-- SOURCE DOCUMENT start --

From: Vlastimil Babka <vbabka@suse.cz>
To: David Wang <00107082@163.com>,
akpm@linux-foundation.org, surenb@google.com, mhocko@suse.com,
jackmanb@google.com, hannes@cmpxchg.org, ziy@nvidia.com
Cc: linux-mm@kvack.org, linux-kernel@vger.kernel.org,
Shakeel Butt <shakeel.butt@linux.dev>
Subject: Re: [PATCH] mm/codetag: sub in advance when free non-compound high order pages
Date: Mon, 5 May 2025 15:12:55 +0200 [thread overview]
Message-ID: <8edbd2be-d495-4bfc-a9f3-6eaae7a66d91@suse.cz> (raw)
In-Reply-To: <20250504061923.66914-1-00107082@163.com>
On 5/4/25 08:19, David Wang wrote:
> When page is non-compound, page[0] could be released by other
> thread right after put_page_testzero failed in current thread,
> pgalloc_tag_sub_pages afterwards would manipulate an invalid
> page for accounting remaining pages:
>
> [timeline] [thread1] [thread2]
> | alloc_page non-compound
> V
> | get_page, rf counter inc
> V
> | in ___free_pages
> | put_page_testzero fails
> V
> | put_page, page released
> V
> | in ___free_pages,
> | pgalloc_tag_sub_pages
> | manipulate an invalid page
> V
> V
>
> Move the tag page accounting ahead, and only account remaining pages
> for non-compound pages with non-zero order.
>
> Signed-off-by: David Wang <00107082@163.com>
Hmm, I think the problem was introduced by 51ff4d7486f0 ("mm: avoid extra
mem_alloc_profiling_enabled() checks"). Previously we'd get the tag pointer
upfront and avoid the page use-after-free.
It would likely be nicer to fix it by going back to that approach for
___free_pages(), while hopefully keeping the optimisations of 51ff4d7486f0
for the other call sites where it applies?

-- SOURCE DOCUMENT end --

Write the next part of the mailing list reply about the use-after-free in ___free_pages(), continuing from where it stops. You won't need the data for this.

-- RECORDS start --

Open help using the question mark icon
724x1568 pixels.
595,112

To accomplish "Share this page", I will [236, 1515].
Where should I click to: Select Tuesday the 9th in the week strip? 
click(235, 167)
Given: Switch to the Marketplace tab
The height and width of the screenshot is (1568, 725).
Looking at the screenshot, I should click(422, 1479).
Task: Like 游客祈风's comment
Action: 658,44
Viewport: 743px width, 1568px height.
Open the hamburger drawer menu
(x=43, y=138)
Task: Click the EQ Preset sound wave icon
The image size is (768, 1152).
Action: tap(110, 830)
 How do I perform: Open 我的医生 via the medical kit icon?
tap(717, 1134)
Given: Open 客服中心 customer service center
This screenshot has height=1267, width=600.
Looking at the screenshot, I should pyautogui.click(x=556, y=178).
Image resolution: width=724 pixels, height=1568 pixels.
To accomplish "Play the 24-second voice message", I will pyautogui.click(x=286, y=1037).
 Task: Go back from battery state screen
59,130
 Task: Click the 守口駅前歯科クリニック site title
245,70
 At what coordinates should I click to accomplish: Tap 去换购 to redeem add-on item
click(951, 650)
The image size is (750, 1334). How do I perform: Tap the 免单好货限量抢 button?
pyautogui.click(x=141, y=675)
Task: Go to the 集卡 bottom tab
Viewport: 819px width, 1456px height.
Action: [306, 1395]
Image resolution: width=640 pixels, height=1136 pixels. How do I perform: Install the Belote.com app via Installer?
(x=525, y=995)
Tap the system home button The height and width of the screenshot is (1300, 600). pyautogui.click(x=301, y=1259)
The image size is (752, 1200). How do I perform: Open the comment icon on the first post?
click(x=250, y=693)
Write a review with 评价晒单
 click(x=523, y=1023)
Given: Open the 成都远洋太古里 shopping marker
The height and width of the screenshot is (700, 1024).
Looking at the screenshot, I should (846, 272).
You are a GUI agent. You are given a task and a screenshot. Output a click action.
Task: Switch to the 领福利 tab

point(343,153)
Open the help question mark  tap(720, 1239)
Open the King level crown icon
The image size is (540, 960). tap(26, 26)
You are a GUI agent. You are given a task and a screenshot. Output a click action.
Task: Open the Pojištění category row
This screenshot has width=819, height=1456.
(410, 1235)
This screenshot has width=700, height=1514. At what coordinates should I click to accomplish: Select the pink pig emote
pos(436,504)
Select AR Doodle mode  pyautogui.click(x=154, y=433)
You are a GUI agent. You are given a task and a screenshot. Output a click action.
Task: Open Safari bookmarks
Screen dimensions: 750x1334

-- RECORDS end --

→ EXERCISE OUTPUT:
> ---
> mm/page_alloc.c | 36 +++++++++++++++++++++++++++++++++---
> 1 file changed, 33 insertions(+), 3 deletions(-)
>
> diff --git a/mm/page_alloc.c b/mm/page_alloc.c
> index 5669baf2a6fe..c42e41ed35fe 100644
> --- a/mm/page_alloc.c
> +++ b/mm/page_alloc.c
> @@ -1163,12 +1163,25 @@ static inline void pgalloc_tag_sub_pages(struct page *page, unsigned int nr)
> this_cpu_sub(tag->counters->bytes, PAGE_SIZE * nr);
> }
>
> +static inline void pgalloc_tag_add_pages(struct page *page, unsigned int nr)
> +{
> + struct alloc_tag *tag;
> +
> + if (!mem_alloc_profiling_enabled())
> + return;
> +
> + tag = __pgalloc_tag_get(page);
> + if (tag)
> + this_cpu_add(tag->counters->bytes, PAGE_SIZE * nr);
> +}
> +
> #else /* CONFIG_MEM_ALLOC_PROFILING */
>
> static inline void pgalloc_tag_add(struct page *page, struct task_struct *task,
> unsigned int nr) {}
> static inline void pgalloc_tag_sub(struct page *page, unsigned int nr) {}
> static inline void pgalloc_tag_sub_pages(struct page *page, unsigned int nr) {}
> +static inline void pgalloc_tag_add_pages(struct page *page, unsigned int nr) {}
>
> #endif /* CONFIG_MEM_ALLOC_PROFILING */
>
> @@ -5065,11 +5078,28 @@ static void ___free_pages(struct page *page, unsigned int order,
> {
> /* get PageHead before we drop reference */
> int head = PageHead(page);
> + /*
> + * For remaining pages other than the first page of
> + * a non-compound allocation, we decrease its tag
> + * pages in advance, in case the first page is released
> + * by other thread inbetween our put_page_testzero and any
> + * accounting behavior afterwards.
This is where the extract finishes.